登録できるキーストロークの多さが兎に角嬉しい。僅か 14 キーストロークだった Poker II でさえ便利だったので猶更です。レイヤ機能で登録先も多い。キーレイアウトをハードウェア側で Qwerty, Dvorak, Colemak と手軽に変更できるのも人によっては堪らない点だと思います。

Poker II のように PN キーとの併用でプログラムが発火する訳ではなく、V1.02.00 までは FN レイヤの大部分にもプログラムできなかった為、多くのプログラムを扱うにはレイヤを切り替える運用が必要かと億劫でしたが、V1.03.02 でプログラム先の制約も大分緩くなりました。

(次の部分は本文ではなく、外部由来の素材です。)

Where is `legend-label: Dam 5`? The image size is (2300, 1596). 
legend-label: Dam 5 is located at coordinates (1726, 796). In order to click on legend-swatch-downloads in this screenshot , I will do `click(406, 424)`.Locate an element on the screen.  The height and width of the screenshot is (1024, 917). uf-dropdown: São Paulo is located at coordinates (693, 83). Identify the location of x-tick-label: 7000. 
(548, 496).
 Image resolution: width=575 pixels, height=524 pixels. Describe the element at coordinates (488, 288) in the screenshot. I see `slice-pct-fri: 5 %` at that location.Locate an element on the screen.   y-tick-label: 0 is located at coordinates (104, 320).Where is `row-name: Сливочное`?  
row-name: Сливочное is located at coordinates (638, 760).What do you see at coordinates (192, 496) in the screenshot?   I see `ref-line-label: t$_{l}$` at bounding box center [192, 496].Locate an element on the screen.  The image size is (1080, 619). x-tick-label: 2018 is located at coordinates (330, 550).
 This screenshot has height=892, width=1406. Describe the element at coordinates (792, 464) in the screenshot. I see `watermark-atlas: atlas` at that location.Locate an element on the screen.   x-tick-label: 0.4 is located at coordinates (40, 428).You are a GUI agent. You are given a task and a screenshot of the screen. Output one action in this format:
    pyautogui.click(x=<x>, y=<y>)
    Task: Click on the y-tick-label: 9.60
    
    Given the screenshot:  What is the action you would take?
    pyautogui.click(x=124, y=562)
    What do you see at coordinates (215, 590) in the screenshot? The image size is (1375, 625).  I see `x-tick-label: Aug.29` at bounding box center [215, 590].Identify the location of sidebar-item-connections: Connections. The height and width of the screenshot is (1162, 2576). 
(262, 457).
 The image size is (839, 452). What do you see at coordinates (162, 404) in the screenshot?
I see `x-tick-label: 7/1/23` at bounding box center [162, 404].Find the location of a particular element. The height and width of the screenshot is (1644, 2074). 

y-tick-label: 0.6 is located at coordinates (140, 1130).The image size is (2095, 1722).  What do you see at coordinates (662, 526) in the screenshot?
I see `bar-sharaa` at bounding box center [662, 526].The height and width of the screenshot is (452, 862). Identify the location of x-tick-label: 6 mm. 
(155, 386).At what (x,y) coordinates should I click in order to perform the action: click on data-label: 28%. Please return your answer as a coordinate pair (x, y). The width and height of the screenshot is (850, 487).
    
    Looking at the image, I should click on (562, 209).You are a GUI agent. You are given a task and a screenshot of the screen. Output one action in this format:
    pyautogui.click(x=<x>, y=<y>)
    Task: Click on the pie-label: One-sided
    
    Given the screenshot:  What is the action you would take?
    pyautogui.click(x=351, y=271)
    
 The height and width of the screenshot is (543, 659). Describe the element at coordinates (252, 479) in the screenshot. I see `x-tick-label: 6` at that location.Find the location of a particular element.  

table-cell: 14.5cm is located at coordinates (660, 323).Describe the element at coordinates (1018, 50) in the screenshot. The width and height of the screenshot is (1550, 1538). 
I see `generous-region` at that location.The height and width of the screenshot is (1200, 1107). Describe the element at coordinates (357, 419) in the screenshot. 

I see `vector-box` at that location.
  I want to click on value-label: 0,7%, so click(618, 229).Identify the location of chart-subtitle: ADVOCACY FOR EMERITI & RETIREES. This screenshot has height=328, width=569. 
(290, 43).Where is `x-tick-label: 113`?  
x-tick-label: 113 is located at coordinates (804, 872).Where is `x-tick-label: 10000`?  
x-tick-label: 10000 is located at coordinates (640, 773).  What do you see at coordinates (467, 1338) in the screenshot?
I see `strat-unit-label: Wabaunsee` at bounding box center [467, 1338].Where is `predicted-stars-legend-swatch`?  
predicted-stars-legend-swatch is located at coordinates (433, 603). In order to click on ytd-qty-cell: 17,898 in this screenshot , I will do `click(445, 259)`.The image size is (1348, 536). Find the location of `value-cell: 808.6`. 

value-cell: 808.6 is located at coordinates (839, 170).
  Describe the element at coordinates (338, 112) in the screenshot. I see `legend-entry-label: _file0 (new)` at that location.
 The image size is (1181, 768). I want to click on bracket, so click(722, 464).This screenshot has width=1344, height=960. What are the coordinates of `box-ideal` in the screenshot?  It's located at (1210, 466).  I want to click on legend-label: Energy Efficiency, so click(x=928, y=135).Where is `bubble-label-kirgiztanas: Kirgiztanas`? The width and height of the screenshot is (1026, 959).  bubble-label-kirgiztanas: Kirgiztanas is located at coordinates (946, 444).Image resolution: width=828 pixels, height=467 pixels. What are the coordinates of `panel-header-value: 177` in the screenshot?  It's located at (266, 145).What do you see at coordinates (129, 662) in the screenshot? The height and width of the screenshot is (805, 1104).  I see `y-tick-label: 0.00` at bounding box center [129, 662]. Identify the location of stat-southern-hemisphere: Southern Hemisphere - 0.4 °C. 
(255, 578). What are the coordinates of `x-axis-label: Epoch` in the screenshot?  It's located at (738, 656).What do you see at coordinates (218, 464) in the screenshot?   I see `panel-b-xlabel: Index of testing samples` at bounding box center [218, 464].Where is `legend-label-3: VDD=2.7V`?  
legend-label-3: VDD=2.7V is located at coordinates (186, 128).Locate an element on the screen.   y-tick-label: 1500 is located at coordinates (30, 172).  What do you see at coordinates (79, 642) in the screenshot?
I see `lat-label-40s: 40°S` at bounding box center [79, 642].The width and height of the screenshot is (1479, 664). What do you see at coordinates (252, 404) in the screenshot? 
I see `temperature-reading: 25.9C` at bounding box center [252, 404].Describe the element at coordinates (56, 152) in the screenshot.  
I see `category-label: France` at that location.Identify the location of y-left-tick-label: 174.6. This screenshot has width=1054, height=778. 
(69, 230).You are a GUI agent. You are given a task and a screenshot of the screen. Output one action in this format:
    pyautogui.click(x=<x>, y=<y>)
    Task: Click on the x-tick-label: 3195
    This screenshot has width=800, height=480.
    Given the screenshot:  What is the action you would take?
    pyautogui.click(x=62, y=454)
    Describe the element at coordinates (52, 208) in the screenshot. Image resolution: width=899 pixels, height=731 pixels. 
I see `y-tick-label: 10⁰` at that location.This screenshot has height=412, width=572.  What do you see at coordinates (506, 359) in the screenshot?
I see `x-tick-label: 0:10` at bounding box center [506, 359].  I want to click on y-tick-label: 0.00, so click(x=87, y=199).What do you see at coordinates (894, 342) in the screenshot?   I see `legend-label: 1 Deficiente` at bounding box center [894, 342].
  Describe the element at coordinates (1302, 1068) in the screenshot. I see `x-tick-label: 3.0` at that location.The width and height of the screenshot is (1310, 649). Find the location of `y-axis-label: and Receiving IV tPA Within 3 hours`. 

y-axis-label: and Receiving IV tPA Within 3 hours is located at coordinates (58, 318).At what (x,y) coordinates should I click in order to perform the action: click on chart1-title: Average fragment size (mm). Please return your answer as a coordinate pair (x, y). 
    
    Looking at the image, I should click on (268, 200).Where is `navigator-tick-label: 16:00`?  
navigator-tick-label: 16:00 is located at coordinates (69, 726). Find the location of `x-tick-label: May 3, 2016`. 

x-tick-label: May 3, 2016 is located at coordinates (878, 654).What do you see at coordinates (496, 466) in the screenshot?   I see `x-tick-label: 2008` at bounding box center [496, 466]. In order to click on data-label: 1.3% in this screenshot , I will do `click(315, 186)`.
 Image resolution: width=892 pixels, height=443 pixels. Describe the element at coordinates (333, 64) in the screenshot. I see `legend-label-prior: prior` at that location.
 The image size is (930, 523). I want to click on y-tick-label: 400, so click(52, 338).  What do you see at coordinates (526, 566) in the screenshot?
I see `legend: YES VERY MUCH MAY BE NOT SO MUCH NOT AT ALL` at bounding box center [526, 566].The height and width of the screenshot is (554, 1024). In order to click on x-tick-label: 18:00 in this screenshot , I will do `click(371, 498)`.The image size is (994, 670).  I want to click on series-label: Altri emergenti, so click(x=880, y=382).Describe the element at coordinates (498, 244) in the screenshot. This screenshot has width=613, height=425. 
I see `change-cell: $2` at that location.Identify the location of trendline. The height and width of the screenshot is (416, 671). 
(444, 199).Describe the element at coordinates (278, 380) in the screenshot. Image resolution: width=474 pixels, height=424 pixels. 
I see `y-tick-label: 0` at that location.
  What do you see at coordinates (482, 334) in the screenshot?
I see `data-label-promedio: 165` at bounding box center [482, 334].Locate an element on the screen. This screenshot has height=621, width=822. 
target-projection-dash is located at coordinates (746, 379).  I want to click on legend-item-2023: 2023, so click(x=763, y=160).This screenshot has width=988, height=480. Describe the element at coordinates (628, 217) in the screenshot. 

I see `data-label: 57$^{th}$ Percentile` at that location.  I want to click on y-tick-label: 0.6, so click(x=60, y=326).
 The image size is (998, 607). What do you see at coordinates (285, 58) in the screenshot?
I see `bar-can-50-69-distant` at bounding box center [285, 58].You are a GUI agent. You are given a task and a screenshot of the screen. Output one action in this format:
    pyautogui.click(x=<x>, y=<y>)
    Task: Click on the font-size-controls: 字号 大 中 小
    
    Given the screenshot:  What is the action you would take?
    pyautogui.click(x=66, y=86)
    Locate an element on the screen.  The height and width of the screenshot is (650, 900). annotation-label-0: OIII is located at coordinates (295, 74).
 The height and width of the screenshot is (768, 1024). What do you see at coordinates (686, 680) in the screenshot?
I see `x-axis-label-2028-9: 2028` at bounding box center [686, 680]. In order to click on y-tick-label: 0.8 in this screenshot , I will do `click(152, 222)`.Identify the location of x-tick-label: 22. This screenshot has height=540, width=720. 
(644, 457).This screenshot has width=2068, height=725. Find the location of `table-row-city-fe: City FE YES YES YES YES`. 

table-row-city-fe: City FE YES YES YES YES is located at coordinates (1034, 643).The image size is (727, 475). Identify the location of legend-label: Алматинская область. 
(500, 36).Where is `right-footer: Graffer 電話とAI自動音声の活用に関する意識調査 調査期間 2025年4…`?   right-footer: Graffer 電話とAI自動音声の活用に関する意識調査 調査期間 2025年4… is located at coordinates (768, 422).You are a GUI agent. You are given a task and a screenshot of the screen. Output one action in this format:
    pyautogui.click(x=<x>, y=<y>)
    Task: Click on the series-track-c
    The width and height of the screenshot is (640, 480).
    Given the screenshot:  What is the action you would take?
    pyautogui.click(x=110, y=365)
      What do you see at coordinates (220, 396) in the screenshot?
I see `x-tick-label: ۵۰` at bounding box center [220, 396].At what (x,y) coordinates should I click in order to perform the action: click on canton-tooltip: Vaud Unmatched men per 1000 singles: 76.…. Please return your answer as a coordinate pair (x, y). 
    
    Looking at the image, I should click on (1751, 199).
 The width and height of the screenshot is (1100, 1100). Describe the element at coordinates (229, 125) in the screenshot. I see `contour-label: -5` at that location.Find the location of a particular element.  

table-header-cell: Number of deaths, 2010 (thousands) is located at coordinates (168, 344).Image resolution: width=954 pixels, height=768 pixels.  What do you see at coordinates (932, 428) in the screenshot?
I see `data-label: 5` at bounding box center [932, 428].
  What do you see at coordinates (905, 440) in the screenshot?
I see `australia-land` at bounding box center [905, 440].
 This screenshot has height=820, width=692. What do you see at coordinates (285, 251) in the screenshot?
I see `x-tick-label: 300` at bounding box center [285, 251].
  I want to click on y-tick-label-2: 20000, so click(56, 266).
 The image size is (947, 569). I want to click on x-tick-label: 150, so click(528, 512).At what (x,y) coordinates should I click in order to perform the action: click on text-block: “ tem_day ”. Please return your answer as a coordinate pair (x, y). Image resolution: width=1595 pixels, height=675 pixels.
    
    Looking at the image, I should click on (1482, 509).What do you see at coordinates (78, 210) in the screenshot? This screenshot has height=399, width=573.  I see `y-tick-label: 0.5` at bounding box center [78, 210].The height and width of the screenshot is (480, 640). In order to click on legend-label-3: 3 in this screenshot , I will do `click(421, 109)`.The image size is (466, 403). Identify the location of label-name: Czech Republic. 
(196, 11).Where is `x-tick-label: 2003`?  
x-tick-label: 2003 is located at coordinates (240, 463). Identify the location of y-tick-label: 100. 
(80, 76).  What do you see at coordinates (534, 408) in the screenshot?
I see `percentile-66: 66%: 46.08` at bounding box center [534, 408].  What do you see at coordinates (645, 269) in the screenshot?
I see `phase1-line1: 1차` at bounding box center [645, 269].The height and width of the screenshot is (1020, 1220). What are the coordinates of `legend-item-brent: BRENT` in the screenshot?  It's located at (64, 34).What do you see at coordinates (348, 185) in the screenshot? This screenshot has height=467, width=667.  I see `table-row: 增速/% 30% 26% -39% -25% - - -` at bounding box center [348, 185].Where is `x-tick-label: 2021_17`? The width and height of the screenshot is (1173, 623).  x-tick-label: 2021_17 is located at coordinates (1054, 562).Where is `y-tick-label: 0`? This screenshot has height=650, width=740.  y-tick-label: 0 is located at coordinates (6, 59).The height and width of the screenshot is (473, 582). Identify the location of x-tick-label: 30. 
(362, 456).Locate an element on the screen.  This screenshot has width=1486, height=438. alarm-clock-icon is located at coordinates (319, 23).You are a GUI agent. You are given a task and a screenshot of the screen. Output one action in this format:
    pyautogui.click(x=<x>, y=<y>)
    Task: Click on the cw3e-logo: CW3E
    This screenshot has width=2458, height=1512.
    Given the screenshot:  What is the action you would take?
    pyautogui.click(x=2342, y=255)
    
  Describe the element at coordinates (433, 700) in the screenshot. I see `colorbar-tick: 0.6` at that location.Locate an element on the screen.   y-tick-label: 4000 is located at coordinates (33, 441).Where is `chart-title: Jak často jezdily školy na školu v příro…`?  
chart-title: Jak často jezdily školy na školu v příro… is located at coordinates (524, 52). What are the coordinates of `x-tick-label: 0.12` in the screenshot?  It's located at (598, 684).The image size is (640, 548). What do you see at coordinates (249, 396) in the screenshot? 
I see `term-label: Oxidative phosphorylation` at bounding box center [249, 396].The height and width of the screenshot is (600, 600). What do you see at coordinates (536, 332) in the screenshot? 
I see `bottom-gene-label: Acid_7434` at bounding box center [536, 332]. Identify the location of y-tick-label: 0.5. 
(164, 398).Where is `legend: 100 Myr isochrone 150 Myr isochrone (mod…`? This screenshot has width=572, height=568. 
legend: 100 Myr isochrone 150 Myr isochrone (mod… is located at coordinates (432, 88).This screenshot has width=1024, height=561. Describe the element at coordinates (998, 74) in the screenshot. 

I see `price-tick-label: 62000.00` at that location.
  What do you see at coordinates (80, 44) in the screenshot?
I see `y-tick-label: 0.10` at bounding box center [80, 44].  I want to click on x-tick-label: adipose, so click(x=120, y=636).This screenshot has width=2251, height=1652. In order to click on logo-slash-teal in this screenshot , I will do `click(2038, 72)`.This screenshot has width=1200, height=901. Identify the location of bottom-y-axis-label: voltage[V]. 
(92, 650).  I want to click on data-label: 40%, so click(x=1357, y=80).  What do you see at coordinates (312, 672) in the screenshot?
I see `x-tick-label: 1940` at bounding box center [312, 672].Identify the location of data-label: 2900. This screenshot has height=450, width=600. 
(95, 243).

2017-3-26 現在、FN レイヤのキー配置の Poker II との違いにも慣れ、ファームウェアのアップデートによる細やかな改善も続いており、良いキーボードに巡り会えたと満足しています。

余談. 液タブの左右に置いた運用

左右のキーボードを繋ぐバネ状の Micro USB ケーブルを伸ばすのが諦めを考えるレベルで大変ですが、13HD の幅までなら可能です。ちょっとだけやりました。でも大変です。無心で一時間ほぐし続けました。元の綺麗なバネ状には二度と戻らないでしょう。市販のケーブルでも使えるんじゃって気もするのでチャレンジしたい方は別途ケーブルを用意して試してみた結果をネットのどこかに書いてほしいです。

キーボードの位置を殆ど動かせないくらいバネが強く、諦めて一旦普通の配置に戻してしまったので使い勝手は未だ分かりませんが、いつかまたチャレンジしてみたいと考えています。そんな段階。